[Skill] Add scidex.agent.reputation_summary verb — calibration + trust dashboard
done priority 68 type one_shot project SciDEX-Substrate
id: 707ce029-8211-4dde-ab53-e293ac757f76
Description
Add `scidex.agent.reputation_summary`, a read-only verb returning a structured reputation dashboard for any actor: calibration score, hypothesis win rate, debate outcomes, paper contribution count, and a calibrated trust level. Powers the Prism actor profile page and enables governance voting weight calculations. Evidence: `actor_calibration_history` table added (migration 0064, extended 0192). No reputation_summary verb exists (`grep -r "reputation_summary" src/scidex_substrate/skill/verbs/` returns nothing). v1 had actor reputation visible on actor profile page (v1-parity-gaps.md Category 9). `performance_scores` table (SPEC-183) tracks per-mimeo perf but no actor-level trust surface exists. Approach: 1. Create `src/scidex_substrate/skill/verbs/actor_reputation_summary.py` with `@verb(name="scidex.agent.reputation_summary", read=True)`. 2. Input: `ActorReputationIn(actor_id: str)`. Output includes: calibration_score (float), hypothesis_win_rate (float), hypotheses_submitted/validated (int), debate_wins/losses/draws (int), paper_contributions (int), trust_level (Literal["low","medium","high","elite"]), calibration_history (list[CalibrationEntry]). 3. trust_level thresholds: low (<0.3), medium (0.3–0.6), high (0.6–0.85), elite (>0.85 with ≥20 hypotheses). 4. DB queries: actor_calibration_history for calibration score; artifacts count for hypotheses; debate_outcomes for wins. 5. Handle: actor not found → ActorNotFoundError; no history → zeroed scores, trust_level="low". 6. Add `src/scidex_substrate/schema_registry/default_schemas/actor_reputation.json`. 7. Write ≥5 unit tests (high-calibration → elite; new actor → low; not-found → error; debate wins; history truncation). Acceptance: scidex.agent.reputation_summary in scidex.verb.list; ≥5 tests pass; ruff+mypy clean.
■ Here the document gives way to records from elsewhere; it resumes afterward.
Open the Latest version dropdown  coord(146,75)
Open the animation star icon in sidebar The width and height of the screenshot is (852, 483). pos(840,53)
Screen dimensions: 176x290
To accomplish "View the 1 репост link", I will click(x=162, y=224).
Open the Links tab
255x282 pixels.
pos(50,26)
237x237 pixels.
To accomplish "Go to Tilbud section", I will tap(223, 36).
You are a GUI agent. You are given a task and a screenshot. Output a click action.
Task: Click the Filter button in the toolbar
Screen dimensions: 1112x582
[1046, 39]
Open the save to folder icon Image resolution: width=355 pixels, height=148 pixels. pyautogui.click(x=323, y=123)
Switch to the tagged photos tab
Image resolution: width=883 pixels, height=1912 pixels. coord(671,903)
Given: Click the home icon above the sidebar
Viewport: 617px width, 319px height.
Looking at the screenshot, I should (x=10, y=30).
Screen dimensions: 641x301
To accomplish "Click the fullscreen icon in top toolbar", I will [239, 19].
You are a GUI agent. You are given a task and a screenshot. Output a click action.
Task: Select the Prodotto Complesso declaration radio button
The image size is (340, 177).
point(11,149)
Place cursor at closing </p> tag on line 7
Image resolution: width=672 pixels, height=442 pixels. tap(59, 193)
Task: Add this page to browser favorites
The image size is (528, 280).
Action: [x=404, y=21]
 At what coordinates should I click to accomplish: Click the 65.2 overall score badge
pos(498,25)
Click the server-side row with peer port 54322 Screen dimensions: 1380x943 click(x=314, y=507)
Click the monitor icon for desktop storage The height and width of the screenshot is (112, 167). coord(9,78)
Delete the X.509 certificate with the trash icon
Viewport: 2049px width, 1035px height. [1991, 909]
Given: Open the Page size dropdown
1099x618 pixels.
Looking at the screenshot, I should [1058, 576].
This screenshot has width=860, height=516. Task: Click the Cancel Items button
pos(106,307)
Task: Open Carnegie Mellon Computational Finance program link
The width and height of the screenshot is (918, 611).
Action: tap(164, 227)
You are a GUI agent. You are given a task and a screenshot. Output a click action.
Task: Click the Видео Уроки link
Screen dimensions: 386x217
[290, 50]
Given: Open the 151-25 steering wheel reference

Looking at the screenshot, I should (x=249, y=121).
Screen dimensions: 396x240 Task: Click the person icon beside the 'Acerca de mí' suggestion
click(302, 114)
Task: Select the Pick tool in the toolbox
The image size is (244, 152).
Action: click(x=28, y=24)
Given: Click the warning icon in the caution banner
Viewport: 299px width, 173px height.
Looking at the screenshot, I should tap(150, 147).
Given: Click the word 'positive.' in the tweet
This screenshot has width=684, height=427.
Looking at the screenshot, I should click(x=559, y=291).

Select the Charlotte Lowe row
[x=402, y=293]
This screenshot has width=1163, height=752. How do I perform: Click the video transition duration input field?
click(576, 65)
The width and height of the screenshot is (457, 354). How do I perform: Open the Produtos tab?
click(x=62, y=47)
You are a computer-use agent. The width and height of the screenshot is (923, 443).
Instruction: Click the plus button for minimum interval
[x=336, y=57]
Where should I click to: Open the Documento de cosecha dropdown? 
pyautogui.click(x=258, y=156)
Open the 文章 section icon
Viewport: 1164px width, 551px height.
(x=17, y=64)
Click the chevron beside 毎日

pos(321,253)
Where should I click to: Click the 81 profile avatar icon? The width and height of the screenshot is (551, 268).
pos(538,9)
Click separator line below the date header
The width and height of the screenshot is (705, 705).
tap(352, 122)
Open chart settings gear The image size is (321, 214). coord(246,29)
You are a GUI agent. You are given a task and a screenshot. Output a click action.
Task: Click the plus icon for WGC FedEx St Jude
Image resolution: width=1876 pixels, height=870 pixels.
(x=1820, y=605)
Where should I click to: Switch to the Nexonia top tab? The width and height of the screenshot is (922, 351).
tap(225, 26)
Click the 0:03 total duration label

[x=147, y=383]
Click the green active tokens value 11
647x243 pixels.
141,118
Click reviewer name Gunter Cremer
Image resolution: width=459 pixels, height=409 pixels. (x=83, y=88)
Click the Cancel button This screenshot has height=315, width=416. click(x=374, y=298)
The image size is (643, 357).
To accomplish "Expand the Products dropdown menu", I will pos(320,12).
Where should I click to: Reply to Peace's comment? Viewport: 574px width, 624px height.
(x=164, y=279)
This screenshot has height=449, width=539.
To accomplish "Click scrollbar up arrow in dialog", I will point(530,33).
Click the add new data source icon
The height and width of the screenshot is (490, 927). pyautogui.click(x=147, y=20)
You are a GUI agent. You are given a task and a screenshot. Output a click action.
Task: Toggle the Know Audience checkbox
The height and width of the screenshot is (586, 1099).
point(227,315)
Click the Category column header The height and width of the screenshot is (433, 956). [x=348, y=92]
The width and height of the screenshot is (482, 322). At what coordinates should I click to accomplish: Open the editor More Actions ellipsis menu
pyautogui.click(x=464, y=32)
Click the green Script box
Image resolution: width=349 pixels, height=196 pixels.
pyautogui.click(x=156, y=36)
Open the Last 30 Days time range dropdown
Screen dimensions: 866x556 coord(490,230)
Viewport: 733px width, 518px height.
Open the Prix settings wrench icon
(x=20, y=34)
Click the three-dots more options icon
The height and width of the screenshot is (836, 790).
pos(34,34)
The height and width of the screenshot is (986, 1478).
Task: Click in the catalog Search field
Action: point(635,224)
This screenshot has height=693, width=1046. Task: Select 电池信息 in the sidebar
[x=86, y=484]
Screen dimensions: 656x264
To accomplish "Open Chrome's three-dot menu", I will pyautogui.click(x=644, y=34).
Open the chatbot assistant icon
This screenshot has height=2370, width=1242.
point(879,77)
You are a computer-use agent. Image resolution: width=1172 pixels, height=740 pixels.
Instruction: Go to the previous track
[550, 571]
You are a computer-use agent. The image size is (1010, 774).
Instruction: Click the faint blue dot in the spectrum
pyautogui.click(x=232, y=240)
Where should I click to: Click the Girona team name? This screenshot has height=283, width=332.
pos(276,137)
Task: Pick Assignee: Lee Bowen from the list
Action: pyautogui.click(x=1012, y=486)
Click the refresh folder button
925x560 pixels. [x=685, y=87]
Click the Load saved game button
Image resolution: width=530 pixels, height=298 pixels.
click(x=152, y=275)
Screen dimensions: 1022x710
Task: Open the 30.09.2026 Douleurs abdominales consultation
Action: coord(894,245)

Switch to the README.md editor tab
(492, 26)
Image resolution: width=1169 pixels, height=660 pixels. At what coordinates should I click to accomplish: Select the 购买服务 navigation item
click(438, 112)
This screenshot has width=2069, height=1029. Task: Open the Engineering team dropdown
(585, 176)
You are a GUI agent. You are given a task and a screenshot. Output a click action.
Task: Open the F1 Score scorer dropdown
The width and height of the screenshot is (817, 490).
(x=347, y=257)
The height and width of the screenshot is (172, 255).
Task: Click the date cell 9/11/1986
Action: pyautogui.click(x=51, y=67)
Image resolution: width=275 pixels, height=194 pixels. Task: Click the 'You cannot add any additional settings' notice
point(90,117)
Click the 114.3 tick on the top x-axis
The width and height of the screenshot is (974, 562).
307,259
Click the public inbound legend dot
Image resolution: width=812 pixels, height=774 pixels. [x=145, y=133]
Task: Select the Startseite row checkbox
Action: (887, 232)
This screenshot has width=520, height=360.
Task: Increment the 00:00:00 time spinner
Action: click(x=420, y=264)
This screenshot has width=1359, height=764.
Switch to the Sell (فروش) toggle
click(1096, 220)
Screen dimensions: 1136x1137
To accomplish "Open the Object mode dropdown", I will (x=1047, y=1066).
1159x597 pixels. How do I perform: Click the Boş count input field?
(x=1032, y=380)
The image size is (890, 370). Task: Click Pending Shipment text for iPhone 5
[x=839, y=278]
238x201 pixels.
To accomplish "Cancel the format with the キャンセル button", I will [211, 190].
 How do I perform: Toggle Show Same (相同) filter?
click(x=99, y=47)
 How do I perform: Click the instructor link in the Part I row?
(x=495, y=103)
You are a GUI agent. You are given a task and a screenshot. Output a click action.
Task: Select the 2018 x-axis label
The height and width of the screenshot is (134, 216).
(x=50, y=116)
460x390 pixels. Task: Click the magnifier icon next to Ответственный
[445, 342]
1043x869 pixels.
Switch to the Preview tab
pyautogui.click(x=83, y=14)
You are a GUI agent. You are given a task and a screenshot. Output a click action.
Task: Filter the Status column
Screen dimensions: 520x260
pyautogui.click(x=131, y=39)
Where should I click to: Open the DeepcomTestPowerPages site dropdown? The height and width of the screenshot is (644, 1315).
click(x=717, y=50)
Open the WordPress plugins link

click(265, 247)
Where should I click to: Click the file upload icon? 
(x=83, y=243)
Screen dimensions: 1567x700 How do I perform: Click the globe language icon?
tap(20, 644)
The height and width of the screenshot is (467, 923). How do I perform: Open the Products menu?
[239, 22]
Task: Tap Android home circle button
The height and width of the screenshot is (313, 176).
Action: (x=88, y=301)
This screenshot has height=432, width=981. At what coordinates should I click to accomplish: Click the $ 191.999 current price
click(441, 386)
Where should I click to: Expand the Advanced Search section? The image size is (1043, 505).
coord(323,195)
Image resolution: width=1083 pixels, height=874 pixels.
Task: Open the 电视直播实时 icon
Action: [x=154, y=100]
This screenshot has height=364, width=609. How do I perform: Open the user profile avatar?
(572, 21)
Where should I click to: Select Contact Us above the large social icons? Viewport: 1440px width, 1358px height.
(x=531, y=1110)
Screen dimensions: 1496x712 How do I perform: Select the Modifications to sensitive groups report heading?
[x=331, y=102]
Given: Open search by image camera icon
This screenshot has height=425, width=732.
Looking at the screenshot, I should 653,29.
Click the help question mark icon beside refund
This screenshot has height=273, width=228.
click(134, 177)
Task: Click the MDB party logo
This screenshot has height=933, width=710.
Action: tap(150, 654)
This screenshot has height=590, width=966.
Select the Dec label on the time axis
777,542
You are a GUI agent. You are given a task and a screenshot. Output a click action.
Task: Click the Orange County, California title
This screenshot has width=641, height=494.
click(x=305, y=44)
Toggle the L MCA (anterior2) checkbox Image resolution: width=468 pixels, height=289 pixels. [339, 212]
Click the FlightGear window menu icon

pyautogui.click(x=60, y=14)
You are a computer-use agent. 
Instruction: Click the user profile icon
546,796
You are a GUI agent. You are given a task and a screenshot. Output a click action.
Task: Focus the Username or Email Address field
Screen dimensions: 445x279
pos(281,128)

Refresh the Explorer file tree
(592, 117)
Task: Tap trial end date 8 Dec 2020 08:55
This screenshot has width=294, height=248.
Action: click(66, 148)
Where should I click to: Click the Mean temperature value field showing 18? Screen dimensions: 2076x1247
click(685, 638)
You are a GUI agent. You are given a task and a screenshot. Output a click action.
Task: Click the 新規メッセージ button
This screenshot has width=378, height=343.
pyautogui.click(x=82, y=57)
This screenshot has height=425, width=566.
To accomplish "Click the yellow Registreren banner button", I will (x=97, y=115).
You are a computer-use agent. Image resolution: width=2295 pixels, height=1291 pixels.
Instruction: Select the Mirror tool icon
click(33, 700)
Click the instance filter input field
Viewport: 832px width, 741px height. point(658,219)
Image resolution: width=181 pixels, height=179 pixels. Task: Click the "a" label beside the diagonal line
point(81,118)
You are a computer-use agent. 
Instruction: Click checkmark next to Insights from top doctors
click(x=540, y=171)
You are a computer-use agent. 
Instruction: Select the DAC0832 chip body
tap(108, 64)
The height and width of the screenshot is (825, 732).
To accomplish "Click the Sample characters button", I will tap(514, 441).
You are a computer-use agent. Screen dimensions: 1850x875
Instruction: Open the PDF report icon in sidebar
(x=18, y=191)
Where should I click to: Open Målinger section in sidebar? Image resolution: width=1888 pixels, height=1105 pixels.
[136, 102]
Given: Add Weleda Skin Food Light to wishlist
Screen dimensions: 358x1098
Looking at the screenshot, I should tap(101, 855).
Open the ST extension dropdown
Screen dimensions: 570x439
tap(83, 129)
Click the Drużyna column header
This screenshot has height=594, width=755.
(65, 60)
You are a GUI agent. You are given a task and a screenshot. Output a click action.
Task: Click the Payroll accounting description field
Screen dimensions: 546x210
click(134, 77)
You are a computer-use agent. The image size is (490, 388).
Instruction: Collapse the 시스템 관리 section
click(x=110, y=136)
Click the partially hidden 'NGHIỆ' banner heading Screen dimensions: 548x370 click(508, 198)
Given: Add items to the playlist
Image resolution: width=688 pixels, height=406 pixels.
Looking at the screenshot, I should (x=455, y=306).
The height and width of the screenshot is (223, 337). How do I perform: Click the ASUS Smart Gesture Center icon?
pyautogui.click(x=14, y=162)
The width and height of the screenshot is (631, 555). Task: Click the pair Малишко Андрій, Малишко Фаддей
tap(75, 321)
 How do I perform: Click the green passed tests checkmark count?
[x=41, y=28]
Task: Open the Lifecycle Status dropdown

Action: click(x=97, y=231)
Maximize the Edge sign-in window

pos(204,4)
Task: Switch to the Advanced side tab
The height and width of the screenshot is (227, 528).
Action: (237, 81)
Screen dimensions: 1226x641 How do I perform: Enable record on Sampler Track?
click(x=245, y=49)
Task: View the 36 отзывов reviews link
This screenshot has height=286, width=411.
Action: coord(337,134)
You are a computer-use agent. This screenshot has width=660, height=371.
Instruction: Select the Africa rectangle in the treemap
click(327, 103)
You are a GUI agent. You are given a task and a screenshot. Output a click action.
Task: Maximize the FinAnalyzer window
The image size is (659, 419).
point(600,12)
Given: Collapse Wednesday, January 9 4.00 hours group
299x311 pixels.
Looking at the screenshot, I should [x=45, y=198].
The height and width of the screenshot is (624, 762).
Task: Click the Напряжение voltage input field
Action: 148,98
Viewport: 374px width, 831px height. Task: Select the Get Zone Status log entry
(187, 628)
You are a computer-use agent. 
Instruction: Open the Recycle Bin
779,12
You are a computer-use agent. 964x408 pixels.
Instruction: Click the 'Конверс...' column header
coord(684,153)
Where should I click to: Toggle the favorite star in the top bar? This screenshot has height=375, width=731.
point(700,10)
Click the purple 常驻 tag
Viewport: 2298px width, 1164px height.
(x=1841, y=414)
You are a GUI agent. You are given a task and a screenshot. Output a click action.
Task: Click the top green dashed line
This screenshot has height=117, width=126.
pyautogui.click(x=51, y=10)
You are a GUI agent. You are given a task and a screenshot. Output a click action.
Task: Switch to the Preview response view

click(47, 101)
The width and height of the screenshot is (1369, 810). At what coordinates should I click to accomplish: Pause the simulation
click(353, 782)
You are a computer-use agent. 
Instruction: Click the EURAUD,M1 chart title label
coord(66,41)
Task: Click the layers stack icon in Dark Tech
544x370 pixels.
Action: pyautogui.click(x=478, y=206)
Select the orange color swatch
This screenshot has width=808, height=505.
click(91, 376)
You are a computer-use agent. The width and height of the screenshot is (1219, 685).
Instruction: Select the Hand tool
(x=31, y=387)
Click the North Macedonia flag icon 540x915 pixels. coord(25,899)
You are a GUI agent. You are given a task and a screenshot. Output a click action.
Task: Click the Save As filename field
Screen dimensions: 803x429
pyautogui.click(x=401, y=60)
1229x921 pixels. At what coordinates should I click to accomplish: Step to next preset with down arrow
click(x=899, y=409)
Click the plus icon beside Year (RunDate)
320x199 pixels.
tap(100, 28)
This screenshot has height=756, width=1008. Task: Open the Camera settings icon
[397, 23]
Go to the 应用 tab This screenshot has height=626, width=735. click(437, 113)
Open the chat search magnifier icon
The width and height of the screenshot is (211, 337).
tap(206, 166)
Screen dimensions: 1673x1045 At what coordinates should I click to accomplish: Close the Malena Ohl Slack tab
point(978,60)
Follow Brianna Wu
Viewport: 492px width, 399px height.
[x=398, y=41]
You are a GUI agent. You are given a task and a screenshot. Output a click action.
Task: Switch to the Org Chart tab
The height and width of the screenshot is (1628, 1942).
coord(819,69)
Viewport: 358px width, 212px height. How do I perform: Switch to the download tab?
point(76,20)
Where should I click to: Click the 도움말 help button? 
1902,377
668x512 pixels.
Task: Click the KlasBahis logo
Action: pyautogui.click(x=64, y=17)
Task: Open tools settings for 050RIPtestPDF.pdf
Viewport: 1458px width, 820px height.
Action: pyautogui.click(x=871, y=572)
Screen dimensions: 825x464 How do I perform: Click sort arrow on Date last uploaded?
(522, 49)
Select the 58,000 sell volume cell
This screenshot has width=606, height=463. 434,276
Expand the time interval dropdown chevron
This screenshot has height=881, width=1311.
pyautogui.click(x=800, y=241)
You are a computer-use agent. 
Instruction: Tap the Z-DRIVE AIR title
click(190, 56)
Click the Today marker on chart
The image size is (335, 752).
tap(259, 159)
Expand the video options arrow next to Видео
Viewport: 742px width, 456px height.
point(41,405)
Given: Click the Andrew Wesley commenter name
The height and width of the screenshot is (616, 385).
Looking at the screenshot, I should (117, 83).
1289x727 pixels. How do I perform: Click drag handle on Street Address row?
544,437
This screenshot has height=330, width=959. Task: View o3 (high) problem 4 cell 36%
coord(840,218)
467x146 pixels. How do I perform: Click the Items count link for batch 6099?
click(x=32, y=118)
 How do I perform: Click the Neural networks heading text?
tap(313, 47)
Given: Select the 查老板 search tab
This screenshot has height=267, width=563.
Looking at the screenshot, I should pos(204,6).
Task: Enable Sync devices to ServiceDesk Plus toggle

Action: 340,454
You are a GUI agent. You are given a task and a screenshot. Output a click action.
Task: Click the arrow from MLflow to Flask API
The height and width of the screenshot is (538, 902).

Spec: docs/planning/specs/actor-reputation-summary-verb_spec.md
Metadata
Spec
/home/ubuntu/scidex-substrate/docs/planning/specs/actor-reputation-summary-verb_spec.md
---
task_id: TBD
title: "[Skill] Add scidex.agent.reputation_summary verb — calibration + trust dashboard"
spec_path: docs/planning/specs/actor-reputation-summary-verb_spec.md
status: done
created: 2026-05-17
generator_task: 83afb933-6eb5-4b95-b4c6-021b9787d649
---
## Goal
Add `scidex.agent.reputation_summary`, a read-only verb that returns a structured reputation dashboard for an actor (agent or human): calibration score, hypothesis win rate, debate outcomes, paper contribution count, and a calibrated trust level. This verb powers the Prism actor profile page (`/actor/{id}`) and enables governance voting weight calculations.
## Evidence
- `actor.py` exists in verbs; actor_calibration_history bucket (hypothesis_outcome / theorist) was just added (PR #1426, `5c651e9b`)
- No reputation_summary verb exists (`grep -r "reputation" src/scidex_substrate/skill/verbs/ --include="*.py"` returns nothing per Explore agent)
- v1 had actor reputation scores visible on the actor profile page (v1-parity-gaps.md: HTML parity Category 9/10, actor profile listed)
- `actor_calibration_history` table recently added — this verb reads it along with debate outcomes and hypothesis metrics
- Governance voting weight (per economics specs) depends on actor trust score
## Approach
1. Read `src/scidex_substrate/skill/verbs/actor.py` and the recently-added `actor_calibration_history` entries to understand available data
2. Read `src/scidex_substrate/migrations/` for the actor_calibration_history table schema (added around migration 0220+)
3. Implement `src/scidex_substrate/skill/verbs/actor_reputation_summary.py`:
- `@verb(name="scidex.agent.reputation_summary", read=True)`
- Input: `ActorReputationIn(actor_id: str)`
- Output: `ActorReputationOut(actor_id, calibration_score: float, hypothesis_win_rate: float, hypotheses_submitted: int, hypotheses_validated: int, debate_wins: int, debate_losses: int, debate_draws: int, paper_contributions: int, trust_level: Literal["low","medium","high","elite"], calibration_history: list[CalibrationEntry], last_updated: str)`
- `trust_level` thresholds: low (<0.3), medium (0.3-0.6), high (0.6-0.85), elite (>0.85 with ≥20 hypotheses)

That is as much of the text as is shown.